Answering the Passion Questions

What are you passionate about?

When I help folks narrow down their job search, I always start by asking them two questions:

  1. If you and I were to meet for coffee and I asked you to teach me something you’re incredibly excited about, what would you “nerd out” about? What would the topic be?

  2. If I offered to pay your bills for a year, what kind of projects would you build, or what else would you do with your time.

If you reflect on these two questions, you’ll get a glimpse of what really drives you.

Drive

In 2012, on a road trip from Los Angeles to San Francisco, I listened to the audiobook Drive, by Daniel Pink. It covers a lot of very interesting information about having autonomy, mastery and purpose. I highly recommend it.

Knowing what motivates you is very empowering. Answering the “passion” questions above, plus thoughts on how people find motivation in different ways, is a great combination.

1. What would you “nerd out” about over coffee?

There are old adages about “when you love what you do, it doesn’t feel like work” and others that I could quote here, but won’t. You’ve heard them. They are true, though; don’t discount them.

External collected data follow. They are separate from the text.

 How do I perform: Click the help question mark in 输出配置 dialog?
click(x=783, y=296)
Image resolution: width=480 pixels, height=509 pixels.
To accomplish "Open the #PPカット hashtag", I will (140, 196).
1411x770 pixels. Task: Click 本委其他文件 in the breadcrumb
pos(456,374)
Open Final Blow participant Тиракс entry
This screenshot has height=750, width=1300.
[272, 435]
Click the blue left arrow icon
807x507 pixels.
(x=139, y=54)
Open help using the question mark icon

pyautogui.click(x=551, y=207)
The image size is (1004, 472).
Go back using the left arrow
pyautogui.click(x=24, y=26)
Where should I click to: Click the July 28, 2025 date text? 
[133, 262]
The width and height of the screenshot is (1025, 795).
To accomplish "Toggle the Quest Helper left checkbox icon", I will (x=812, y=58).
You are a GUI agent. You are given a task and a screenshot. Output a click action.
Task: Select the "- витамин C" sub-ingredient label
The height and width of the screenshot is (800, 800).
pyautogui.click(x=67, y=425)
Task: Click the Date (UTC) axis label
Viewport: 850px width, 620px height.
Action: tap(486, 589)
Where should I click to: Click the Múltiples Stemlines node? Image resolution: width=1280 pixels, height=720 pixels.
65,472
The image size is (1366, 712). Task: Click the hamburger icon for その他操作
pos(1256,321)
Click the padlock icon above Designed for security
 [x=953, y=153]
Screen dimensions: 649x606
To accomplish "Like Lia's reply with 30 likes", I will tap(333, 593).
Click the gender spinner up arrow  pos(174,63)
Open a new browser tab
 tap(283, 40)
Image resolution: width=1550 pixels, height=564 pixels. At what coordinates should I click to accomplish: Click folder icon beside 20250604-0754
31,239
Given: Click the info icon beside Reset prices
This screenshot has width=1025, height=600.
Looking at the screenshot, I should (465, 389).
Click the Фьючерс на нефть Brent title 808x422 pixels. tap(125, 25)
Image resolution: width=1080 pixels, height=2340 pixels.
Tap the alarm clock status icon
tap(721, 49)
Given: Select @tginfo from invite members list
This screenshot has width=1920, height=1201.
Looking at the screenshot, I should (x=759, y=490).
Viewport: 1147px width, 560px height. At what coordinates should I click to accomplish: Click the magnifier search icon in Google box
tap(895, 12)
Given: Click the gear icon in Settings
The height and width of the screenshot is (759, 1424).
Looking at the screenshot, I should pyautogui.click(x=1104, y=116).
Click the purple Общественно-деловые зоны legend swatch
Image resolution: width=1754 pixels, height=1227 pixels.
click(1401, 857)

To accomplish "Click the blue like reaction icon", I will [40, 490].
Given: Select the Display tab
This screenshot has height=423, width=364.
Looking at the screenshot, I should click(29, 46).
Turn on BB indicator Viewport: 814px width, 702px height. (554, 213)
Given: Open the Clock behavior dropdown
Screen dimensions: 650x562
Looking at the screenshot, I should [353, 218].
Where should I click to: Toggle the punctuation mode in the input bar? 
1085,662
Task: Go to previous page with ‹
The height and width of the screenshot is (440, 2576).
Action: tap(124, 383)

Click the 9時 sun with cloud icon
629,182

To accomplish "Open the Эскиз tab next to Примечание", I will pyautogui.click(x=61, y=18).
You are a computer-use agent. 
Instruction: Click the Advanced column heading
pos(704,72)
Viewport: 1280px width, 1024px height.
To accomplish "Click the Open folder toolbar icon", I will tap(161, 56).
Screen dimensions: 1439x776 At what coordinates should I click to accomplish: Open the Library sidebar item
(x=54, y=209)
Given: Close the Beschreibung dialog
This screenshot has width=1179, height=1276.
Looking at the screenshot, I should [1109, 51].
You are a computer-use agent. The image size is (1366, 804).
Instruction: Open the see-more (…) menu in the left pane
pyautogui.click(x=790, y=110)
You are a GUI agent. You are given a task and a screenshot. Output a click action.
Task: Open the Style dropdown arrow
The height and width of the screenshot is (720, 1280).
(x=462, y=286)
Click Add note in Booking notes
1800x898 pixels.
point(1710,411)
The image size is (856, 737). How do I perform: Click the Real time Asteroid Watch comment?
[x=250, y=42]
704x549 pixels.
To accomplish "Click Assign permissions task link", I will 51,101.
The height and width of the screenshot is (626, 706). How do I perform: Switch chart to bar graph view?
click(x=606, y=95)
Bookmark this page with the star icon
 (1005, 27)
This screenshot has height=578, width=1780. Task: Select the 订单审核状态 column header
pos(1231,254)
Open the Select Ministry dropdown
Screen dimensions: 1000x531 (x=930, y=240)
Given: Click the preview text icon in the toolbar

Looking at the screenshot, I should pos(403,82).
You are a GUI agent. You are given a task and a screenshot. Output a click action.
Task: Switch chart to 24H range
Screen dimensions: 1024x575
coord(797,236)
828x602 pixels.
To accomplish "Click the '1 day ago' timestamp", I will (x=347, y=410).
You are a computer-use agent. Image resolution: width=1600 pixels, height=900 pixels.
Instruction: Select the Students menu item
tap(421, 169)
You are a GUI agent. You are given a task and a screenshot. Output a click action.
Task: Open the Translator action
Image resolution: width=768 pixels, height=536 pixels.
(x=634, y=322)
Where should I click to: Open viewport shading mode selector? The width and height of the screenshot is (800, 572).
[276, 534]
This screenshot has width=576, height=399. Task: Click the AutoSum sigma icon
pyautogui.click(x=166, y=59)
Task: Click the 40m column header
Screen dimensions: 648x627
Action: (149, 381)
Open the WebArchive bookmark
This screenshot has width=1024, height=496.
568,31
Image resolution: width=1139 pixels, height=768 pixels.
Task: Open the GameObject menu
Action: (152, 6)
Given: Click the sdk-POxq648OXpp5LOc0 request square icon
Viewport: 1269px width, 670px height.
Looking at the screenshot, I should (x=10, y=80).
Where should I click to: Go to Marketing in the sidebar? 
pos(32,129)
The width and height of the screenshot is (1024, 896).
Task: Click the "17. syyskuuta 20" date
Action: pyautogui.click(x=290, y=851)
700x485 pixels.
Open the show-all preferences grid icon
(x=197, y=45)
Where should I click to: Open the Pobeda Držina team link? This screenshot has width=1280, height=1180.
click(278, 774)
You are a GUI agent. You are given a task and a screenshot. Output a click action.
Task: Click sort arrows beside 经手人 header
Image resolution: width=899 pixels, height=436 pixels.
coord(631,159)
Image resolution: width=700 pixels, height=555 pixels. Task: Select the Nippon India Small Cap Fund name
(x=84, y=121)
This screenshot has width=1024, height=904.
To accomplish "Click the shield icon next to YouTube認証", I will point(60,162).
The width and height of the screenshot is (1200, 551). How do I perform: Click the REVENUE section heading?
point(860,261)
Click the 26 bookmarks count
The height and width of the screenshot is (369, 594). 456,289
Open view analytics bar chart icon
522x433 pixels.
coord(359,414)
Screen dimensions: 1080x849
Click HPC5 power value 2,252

It took me over two decades to really understand my motivations and where I felt like I really fit into a job. To find that thing that felt so natural, so compelling, I couldn’t NOT do it. Unfortunately it took a really long time to find this route on my journey. It’s not an easy path to discover for some people.

My Own Journey

When I was in college learning software development, I thought I wanted to get into forensic data recovery. In the mid-1990’s this was a pretty novel concept, but we were learning extremely low-level programming, and our professors had us building tools which mapped where files lived on disks.

Later, I thought I wanted to be an “industry expert” on one topic, like network drivers. I really enjoyed writing programs that sent and received low-level data packets over Ethernet. After seeing some specifications and how fragmented industries could be and all of the broad areas I’d need to learn, I decided to generalize instead.

I expanded my knowledge into DevOps and Data Center Management. Security. Account management. Virtual Hosting. I ran a web hosting business with some friends.

Over the course of my career I’ve worked in a lot of industries because I am driven by learning. I want to know how the world works. I think like a typical engineer/hacker. I love taking things apart and rebuilding them, especially software.

The common thread in my whole career, even back to childhood, was this “quirk” I have of being super excited about learning something, and immediately wanting to show someone else what I had learned. Never in a braggy, “look what I can do” sort of way. Out of a pure, genuine sense of “I’m excited about this and I think you could be, too; let me show you!”

The whole spark began with a Commodore 64, in 1982, when I was 8 years old. I learned BASIC programming and hacked some games, and showed some friends. One of them became interested in being a game developer, but that’s all it was for him. I was actually doing the programming thing. Sword of Fargoal remains one of my favorite games.

I digress.

Turns out teaching was in my blood all along. When Jeff Casimir asked me to join Turing as an instructor, it was the easiest career decision I’d ever made. I joined staff when I was 43 years old. 21 years into a career of software development and engineering management, and I left all that to teach others about what I learned as a child.

The Privilege Factor

Not everybody who wants to get into a technical career has opportunity to work on computers before getting into this industry. Many folks my age didn’t grow up with a computer at home. Most of the folks at my high school only got to use a computer occasionally at the school.

In the modern era, it feels like we all have computers, or ready access to them. But there are still families who don’t have computers at home, don’t have internet access, and it’s important to point out here that my parents gave me an incredible opportunity in an era when home computing technology was in its infancy.

Determining Your Passion

I remember being told “whatever you wake up thinking about” is what you should be doing as a career. If I’m honest, “cooking and eating breakfast then sit on the couch reading Reddit” sounds like an amazing career. I don’t think there’s much money in that, though.

One of my kids loves hopping on a musical instrument first thing in the morning. During the week when we have to get up for school/work, this is a more gentle alarm clock. But on weekends we had to tell him “no music playing at 6am”. His passion is clearly music.

I’m not 100% sold on the idea that whatever you enjoy doing as a hobby or interest is also what you should do as a career. But there’s strength in being able to show this passion as “alignment” with a company when you’re applying for work.